• EXERCISE BRIEF
Repeat the first line of the listing and each line after it, exactly, through the line containing "has height=1375, width=1101.".

• INPUT DATA
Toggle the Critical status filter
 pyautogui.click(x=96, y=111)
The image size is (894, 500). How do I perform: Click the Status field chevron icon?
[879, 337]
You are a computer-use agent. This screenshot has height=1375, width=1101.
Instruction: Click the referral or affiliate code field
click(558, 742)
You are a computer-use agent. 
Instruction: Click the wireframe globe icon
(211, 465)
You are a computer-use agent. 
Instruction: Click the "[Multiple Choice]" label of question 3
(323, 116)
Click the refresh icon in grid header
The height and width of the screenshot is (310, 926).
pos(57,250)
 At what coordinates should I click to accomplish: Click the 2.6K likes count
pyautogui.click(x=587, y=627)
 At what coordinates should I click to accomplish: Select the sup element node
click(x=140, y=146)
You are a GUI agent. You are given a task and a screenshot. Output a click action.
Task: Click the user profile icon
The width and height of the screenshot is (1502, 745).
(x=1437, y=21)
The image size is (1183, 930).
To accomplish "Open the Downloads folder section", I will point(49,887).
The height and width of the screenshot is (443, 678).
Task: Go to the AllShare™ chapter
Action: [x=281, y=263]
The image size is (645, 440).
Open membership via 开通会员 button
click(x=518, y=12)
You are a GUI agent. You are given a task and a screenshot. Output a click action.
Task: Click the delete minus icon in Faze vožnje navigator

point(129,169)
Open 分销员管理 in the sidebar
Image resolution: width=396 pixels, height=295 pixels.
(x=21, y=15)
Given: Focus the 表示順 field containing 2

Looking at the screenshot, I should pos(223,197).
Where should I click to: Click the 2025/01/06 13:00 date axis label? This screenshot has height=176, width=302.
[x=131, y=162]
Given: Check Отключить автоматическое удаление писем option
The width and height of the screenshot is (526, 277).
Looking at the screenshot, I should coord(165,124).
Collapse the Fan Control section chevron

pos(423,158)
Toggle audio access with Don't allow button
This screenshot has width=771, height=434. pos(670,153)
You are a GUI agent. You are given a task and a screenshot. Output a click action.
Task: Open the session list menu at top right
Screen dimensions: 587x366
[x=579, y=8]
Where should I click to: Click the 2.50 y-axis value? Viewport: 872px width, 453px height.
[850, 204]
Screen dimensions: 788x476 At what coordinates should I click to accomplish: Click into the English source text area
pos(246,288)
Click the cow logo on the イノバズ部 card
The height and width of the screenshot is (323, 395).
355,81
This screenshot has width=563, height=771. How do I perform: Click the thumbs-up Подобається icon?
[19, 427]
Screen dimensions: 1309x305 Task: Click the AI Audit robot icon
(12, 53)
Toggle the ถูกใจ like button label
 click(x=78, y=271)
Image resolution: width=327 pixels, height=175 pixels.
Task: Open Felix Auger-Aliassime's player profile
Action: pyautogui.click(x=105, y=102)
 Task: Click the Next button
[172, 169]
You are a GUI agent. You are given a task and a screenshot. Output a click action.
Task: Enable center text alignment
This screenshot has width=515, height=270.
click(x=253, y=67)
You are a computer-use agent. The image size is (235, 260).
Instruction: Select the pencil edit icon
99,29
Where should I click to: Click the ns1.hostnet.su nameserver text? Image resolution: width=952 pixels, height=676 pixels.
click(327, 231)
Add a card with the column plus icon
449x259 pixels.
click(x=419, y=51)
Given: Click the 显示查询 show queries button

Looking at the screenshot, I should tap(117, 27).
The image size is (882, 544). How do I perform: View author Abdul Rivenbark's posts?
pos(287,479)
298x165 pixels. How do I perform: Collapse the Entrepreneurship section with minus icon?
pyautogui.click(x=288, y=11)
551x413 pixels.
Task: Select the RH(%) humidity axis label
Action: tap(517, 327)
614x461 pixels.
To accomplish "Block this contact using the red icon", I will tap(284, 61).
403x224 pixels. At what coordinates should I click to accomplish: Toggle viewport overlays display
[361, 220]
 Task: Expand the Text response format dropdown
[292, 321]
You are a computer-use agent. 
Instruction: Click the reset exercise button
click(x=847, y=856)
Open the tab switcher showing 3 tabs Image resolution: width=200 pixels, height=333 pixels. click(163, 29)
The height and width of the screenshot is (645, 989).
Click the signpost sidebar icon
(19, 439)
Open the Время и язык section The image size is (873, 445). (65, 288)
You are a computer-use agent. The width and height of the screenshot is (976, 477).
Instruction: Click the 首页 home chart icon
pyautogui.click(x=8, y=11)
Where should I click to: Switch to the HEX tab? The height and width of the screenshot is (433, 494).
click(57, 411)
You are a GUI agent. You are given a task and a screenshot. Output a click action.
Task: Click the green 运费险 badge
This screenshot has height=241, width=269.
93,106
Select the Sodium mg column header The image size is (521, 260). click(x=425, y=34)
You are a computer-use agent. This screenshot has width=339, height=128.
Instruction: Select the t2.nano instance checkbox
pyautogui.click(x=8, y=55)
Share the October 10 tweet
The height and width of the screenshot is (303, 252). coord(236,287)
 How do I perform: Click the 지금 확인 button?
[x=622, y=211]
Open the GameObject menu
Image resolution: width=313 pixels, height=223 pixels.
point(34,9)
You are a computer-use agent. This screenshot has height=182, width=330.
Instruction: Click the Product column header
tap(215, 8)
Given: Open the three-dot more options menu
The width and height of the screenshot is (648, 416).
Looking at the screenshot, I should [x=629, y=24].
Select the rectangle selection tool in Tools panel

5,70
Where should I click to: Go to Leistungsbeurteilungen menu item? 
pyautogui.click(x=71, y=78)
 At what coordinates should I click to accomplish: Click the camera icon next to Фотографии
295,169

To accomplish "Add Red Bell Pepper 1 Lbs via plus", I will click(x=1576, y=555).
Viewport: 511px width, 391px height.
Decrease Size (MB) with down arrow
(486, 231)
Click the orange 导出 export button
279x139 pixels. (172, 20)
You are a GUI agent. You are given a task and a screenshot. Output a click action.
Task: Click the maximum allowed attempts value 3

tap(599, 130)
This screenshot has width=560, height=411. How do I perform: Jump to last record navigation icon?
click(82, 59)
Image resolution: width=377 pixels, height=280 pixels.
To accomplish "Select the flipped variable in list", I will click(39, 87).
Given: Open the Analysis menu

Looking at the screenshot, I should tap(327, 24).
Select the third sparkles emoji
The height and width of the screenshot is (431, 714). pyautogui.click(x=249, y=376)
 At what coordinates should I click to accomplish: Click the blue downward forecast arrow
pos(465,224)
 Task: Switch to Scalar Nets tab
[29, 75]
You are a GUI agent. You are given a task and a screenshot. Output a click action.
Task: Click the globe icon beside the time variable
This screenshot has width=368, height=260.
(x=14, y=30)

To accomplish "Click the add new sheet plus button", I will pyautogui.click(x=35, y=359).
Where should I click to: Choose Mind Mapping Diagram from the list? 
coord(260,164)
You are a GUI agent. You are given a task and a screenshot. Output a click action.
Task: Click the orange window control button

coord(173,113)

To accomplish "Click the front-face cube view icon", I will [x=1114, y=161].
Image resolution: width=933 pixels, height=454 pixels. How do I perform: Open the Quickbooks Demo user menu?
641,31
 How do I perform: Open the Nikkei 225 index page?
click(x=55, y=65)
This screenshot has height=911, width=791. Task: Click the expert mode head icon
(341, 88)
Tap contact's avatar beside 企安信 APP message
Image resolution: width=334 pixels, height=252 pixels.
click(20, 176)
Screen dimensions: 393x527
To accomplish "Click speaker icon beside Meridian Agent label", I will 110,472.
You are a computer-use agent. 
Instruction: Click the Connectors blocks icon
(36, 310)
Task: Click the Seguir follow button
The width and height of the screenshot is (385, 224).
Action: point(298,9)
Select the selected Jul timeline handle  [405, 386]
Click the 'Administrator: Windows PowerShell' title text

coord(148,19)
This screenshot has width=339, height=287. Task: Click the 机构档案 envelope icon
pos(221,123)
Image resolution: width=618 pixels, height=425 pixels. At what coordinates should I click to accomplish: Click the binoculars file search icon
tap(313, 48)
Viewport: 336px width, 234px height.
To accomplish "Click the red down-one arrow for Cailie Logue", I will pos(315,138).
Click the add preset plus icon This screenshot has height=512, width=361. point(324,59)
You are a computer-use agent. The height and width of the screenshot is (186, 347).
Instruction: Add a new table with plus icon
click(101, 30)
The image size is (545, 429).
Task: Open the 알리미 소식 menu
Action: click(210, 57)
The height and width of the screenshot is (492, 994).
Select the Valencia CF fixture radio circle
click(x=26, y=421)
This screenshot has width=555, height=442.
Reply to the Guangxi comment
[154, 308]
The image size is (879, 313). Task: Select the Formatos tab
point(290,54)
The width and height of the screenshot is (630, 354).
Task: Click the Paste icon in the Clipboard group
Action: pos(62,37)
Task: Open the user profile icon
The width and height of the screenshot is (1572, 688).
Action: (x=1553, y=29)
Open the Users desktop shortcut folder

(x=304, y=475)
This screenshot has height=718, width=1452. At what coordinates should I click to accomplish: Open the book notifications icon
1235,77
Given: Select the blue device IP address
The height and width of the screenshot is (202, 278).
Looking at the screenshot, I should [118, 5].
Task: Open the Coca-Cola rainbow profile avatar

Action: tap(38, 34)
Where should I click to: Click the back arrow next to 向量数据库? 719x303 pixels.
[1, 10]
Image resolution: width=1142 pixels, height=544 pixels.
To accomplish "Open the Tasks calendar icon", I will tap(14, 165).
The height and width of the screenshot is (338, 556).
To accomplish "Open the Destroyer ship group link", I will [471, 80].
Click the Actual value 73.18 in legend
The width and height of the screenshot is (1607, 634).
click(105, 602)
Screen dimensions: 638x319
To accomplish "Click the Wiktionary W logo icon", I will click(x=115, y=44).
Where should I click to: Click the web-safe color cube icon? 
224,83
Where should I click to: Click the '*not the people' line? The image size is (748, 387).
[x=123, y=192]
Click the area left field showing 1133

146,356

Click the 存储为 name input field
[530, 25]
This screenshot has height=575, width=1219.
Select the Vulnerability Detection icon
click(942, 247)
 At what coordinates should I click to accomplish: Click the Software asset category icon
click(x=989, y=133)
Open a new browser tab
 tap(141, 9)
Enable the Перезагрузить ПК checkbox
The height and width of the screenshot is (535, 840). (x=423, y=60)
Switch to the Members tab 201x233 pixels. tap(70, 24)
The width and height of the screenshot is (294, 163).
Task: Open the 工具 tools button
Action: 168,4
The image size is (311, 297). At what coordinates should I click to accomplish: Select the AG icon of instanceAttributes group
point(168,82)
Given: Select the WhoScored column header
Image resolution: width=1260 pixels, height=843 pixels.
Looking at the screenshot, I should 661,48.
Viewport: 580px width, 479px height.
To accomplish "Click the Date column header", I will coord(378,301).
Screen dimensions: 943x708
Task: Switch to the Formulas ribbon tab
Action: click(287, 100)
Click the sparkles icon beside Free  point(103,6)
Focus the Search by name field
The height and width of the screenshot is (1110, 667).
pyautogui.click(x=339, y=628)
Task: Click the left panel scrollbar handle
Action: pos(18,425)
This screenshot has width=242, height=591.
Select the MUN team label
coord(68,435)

• RESPONSE BOX
Toggle the Critical status filter
 pyautogui.click(x=96, y=111)
The image size is (894, 500). How do I perform: Click the Status field chevron icon?
[879, 337]
You are a computer-use agent. This screenshot has height=1375, width=1101.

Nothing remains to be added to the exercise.